毎回感心するが、疲れる仕事のあとなのに、熱心に店を調べてメニューを熟読する祥子さん。食べ物の感想や食べ物とお酒の相性を熱心につぶやく。そして勤め人でランチタイムの店が混んできたところで、さっと切り上げて家に帰るのである。読むたびに、そんな飲み方もいいなぁと憧れるが、実際にはしたことがない。慣れてない女が真似すると、緊張感が背中にみなぎって不自然なことになってしまいそうだ。(でもやってみたい...。)

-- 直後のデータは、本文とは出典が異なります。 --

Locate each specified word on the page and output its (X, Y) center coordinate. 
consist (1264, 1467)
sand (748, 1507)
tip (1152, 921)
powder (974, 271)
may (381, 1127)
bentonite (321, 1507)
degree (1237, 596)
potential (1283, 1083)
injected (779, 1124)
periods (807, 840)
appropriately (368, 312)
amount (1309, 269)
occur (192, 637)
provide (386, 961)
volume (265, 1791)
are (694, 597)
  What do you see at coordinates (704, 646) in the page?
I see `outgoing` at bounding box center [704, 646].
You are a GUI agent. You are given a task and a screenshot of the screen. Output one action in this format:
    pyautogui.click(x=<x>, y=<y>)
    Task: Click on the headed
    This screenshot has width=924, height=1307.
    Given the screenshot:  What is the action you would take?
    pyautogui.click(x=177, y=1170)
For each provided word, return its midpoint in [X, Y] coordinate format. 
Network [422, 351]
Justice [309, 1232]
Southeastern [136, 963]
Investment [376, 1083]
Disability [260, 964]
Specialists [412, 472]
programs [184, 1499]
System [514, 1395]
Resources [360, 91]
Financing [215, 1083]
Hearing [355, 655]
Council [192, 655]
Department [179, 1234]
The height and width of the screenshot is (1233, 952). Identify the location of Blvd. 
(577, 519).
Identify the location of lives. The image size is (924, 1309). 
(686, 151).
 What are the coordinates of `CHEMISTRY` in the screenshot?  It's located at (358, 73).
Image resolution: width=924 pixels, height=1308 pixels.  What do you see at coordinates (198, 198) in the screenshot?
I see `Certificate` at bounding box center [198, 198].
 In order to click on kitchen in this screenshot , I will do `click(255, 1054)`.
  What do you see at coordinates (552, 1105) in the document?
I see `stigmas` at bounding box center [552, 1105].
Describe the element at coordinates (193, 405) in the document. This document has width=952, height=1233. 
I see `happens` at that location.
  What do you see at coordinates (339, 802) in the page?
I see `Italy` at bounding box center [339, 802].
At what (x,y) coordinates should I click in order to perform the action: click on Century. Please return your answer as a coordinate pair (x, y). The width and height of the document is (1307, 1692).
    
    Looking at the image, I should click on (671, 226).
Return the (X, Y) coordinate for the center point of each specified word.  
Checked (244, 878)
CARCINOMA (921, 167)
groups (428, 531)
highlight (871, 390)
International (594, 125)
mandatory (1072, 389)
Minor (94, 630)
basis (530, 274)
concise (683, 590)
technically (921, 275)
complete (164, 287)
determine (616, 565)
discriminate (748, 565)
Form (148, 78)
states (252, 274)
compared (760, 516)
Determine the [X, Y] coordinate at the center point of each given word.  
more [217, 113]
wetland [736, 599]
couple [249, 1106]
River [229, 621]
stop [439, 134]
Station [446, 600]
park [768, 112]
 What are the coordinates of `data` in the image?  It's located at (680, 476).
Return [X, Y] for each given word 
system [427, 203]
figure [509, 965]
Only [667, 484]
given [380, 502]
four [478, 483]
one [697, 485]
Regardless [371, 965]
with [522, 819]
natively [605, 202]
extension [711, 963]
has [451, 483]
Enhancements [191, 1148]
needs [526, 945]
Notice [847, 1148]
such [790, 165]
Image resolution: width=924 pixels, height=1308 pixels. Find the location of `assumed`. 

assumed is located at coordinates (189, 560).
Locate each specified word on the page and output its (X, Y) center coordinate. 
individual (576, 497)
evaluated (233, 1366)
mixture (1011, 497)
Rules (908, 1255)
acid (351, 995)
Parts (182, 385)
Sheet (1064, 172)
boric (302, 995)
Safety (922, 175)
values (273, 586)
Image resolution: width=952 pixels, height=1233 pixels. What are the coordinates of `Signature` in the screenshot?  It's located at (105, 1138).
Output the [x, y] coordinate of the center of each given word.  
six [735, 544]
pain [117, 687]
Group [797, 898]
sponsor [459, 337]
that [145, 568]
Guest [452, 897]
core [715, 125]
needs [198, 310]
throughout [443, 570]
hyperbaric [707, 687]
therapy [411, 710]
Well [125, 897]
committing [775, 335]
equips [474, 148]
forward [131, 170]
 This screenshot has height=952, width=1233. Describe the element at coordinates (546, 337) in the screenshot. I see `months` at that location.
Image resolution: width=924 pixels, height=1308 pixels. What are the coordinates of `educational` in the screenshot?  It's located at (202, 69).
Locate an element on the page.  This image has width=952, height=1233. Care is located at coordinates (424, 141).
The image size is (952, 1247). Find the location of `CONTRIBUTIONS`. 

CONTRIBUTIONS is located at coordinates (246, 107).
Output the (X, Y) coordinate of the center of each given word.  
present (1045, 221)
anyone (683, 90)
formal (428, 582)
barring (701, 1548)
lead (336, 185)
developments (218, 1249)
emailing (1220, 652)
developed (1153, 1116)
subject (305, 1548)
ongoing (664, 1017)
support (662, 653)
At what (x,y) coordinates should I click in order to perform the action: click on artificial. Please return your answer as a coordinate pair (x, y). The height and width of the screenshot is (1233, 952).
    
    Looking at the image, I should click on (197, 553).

今回は広島に行く回がある。広島駅の中の食べ物屋もずいぶん変わっただろうな。祥子さんがお好み焼き屋でチーズ入りのお好み焼きを選んだときには、思わず、ああ、そういうんじゃなくて、まずはスタンダードな「そば肉玉」にしてほしいな!と心の中で叫んでしまったわたし。駅内にはビールの注ぎ方が何種類もある店などもできたらしい。泡がメインのビールもあって、泡の味をあじわうらしい。いろんな店が出来ているんだなぁ。コロナも収まってきそうだし、また外での食事を楽しめるようになりたいものだ。そのうちに広島に行くこともあるだろうか。